_TO BE DONE_:
Repeat these records exactly, from the line containing "Task: Click the @rrayyme handle" down through the line containing "Action: point(554,509)", with both of those lines included.

_EXCERPTED RECORDS_:
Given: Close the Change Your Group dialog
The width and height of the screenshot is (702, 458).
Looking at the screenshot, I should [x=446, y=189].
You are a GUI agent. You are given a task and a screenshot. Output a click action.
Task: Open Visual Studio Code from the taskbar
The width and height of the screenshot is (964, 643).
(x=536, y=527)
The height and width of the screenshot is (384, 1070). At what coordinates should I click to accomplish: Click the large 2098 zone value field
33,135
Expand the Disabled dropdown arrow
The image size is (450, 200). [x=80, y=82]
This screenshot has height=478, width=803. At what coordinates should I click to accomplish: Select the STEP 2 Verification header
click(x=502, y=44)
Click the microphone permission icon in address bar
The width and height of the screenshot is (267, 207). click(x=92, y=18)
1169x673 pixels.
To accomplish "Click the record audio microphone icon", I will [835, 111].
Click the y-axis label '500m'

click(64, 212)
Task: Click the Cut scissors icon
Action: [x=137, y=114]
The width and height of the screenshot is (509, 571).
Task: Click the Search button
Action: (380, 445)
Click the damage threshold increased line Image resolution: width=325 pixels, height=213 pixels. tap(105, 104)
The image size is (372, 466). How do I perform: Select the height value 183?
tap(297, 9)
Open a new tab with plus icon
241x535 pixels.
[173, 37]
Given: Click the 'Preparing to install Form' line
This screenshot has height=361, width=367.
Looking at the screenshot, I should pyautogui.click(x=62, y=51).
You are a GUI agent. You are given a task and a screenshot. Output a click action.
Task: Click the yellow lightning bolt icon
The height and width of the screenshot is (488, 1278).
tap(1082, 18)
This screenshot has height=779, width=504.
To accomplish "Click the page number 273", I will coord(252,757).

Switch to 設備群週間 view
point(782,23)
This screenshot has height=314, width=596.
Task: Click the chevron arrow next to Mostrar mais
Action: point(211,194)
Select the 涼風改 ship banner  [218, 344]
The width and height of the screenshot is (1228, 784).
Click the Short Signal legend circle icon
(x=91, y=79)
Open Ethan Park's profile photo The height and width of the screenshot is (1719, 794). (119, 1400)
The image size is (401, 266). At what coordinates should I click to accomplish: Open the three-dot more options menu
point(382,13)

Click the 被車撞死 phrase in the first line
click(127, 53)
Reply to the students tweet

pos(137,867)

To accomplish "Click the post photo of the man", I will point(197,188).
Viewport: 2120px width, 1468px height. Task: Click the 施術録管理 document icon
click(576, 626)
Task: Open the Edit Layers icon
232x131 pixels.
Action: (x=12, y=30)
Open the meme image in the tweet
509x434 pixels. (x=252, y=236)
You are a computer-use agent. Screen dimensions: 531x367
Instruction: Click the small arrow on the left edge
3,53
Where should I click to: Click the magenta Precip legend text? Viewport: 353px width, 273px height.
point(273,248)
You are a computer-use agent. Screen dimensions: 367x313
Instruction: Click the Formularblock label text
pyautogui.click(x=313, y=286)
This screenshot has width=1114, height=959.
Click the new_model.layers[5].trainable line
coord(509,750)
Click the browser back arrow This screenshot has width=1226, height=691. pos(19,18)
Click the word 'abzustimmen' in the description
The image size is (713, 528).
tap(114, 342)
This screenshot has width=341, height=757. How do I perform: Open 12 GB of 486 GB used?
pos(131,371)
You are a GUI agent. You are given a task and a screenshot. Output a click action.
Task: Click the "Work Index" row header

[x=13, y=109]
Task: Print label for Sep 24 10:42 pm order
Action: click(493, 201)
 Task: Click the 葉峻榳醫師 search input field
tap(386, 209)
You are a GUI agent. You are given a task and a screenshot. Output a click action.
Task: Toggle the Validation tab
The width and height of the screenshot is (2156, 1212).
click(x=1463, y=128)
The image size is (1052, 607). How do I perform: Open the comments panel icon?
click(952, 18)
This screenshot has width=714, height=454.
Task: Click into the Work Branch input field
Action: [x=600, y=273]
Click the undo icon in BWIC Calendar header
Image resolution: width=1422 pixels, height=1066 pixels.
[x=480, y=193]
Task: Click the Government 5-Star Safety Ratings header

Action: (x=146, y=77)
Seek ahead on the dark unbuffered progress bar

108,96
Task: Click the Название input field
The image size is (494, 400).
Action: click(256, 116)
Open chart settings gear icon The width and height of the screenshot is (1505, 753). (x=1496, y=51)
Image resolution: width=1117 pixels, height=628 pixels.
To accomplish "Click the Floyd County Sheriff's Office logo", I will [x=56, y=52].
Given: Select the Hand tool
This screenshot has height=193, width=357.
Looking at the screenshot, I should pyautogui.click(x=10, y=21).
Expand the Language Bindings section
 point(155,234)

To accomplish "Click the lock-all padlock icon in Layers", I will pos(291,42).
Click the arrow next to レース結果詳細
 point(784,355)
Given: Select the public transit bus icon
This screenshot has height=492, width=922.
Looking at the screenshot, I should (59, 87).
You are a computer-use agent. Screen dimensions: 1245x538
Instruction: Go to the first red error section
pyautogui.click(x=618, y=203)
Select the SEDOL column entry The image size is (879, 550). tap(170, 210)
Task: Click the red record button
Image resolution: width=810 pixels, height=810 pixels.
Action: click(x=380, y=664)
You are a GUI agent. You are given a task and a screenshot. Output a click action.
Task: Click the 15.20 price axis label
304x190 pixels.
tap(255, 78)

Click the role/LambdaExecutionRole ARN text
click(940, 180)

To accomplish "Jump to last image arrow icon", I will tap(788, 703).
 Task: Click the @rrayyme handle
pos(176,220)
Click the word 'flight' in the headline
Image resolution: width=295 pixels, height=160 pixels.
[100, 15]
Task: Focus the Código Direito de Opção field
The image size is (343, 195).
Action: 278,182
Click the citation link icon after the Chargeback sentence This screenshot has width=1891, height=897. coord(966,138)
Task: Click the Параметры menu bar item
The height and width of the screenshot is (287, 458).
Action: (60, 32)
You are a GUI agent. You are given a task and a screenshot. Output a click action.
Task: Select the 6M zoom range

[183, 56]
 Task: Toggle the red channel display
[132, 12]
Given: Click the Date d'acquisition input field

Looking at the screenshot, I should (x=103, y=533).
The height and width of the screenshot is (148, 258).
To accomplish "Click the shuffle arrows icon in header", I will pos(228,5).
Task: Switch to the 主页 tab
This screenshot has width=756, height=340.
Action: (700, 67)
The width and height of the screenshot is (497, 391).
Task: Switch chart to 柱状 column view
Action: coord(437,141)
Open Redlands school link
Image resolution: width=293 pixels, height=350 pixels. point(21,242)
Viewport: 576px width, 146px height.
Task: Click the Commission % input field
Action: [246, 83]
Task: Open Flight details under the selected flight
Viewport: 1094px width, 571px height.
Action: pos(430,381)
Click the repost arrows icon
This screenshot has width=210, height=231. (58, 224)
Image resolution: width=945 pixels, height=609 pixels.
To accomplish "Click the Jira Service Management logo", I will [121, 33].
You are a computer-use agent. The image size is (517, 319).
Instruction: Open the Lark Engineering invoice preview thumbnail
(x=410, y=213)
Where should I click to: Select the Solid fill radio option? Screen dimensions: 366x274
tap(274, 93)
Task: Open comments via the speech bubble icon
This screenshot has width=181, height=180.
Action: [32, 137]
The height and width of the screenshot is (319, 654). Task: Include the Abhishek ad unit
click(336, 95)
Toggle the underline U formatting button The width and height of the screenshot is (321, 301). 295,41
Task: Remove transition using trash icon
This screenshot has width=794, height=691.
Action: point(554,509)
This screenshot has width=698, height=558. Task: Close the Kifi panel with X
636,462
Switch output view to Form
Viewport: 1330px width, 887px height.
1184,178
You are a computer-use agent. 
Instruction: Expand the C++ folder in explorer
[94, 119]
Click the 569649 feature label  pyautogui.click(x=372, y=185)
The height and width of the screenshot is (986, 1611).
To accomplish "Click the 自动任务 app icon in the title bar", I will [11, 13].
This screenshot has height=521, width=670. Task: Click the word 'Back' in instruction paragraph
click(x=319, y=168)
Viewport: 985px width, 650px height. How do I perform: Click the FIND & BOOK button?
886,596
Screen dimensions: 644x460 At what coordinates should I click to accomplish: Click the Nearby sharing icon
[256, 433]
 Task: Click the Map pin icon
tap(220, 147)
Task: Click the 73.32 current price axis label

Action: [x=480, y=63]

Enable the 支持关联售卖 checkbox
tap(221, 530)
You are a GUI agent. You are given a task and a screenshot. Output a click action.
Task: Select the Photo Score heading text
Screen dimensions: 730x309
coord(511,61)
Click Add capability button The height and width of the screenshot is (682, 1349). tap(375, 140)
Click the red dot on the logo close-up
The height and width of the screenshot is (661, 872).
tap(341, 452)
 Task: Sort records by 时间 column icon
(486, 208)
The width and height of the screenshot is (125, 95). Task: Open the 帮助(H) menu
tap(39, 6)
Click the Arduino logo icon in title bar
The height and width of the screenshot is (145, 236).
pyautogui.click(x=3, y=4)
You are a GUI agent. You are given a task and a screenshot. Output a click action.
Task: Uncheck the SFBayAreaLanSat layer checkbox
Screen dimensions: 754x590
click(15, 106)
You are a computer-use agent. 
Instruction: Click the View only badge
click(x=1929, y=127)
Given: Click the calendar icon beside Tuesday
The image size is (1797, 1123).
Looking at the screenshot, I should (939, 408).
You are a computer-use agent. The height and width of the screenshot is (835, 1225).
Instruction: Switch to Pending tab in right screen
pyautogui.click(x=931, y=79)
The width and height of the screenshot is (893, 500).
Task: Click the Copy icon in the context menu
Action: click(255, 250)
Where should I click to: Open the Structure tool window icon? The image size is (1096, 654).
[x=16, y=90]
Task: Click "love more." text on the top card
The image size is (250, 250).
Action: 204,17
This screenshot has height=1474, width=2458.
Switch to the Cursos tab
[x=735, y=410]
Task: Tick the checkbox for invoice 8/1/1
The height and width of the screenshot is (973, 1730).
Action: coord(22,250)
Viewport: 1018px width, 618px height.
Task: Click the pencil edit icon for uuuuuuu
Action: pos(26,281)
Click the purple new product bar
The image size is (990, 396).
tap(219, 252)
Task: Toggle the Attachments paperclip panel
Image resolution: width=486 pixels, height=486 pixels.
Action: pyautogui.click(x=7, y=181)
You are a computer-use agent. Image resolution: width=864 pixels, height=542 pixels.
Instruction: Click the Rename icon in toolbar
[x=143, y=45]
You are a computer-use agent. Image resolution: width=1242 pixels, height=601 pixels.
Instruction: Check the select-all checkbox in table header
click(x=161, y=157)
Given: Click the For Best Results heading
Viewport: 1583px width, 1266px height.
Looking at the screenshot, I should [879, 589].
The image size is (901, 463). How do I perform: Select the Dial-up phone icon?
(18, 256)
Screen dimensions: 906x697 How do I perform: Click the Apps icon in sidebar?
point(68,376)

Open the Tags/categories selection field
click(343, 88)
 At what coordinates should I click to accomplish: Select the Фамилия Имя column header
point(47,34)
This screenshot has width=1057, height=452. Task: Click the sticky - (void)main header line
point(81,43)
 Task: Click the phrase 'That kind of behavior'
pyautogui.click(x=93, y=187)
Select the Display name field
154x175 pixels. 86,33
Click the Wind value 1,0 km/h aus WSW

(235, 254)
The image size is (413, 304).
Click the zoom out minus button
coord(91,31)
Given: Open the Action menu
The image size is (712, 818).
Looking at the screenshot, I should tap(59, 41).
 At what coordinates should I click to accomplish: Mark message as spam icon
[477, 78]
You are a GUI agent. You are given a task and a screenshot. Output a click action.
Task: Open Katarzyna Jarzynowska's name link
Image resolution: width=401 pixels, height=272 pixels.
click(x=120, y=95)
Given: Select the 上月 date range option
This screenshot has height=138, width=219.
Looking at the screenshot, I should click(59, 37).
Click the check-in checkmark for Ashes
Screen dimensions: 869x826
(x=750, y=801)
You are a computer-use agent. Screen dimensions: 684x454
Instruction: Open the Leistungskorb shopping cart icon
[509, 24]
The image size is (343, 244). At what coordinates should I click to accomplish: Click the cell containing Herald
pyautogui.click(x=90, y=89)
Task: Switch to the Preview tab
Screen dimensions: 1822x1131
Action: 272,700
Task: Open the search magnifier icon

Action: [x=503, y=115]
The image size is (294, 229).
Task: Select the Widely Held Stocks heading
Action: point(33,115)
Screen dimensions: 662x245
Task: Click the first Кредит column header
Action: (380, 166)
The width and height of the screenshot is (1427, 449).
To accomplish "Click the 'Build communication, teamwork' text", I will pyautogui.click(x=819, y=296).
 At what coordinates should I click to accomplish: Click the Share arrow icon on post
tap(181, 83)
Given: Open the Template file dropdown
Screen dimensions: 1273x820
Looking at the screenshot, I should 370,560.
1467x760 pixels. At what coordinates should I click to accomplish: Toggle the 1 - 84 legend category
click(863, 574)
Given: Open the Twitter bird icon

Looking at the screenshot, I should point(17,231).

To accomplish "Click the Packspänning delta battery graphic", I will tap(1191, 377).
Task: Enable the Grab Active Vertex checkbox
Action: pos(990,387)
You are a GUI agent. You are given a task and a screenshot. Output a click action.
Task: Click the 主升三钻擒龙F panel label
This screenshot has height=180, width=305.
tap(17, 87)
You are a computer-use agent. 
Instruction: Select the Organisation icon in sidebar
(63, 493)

_THE RESULT_:
 Task: Click the @rrayyme handle
pos(176,220)
Click the word 'flight' in the headline
Image resolution: width=295 pixels, height=160 pixels.
[100, 15]
Task: Focus the Código Direito de Opção field
The image size is (343, 195).
Action: 278,182
Click the citation link icon after the Chargeback sentence This screenshot has width=1891, height=897. coord(966,138)
Task: Click the Параметры menu bar item
The height and width of the screenshot is (287, 458).
Action: (60, 32)
You are a GUI agent. You are given a task and a screenshot. Output a click action.
Task: Select the 6M zoom range

[183, 56]
 Task: Toggle the red channel display
[132, 12]
Given: Click the Date d'acquisition input field

Looking at the screenshot, I should (x=103, y=533).
The height and width of the screenshot is (148, 258).
To accomplish "Click the shuffle arrows icon in header", I will pos(228,5).
Task: Switch to the 主页 tab
This screenshot has width=756, height=340.
Action: (700, 67)
The width and height of the screenshot is (497, 391).
Task: Switch chart to 柱状 column view
Action: coord(437,141)
Open Redlands school link
Image resolution: width=293 pixels, height=350 pixels. point(21,242)
Viewport: 576px width, 146px height.
Task: Click the Commission % input field
Action: [246, 83]
Task: Open Flight details under the selected flight
Viewport: 1094px width, 571px height.
Action: pos(430,381)
Click the repost arrows icon
This screenshot has width=210, height=231. (58, 224)
Image resolution: width=945 pixels, height=609 pixels.
To accomplish "Click the Jira Service Management logo", I will [121, 33].
You are a computer-use agent. The image size is (517, 319).
Instruction: Open the Lark Engineering invoice preview thumbnail
(x=410, y=213)
Where should I click to: Select the Solid fill radio option? Screen dimensions: 366x274
tap(274, 93)
Task: Open comments via the speech bubble icon
This screenshot has width=181, height=180.
Action: [32, 137]
The height and width of the screenshot is (319, 654). Task: Include the Abhishek ad unit
click(336, 95)
Toggle the underline U formatting button The width and height of the screenshot is (321, 301). 295,41
Task: Remove transition using trash icon
This screenshot has width=794, height=691.
Action: point(554,509)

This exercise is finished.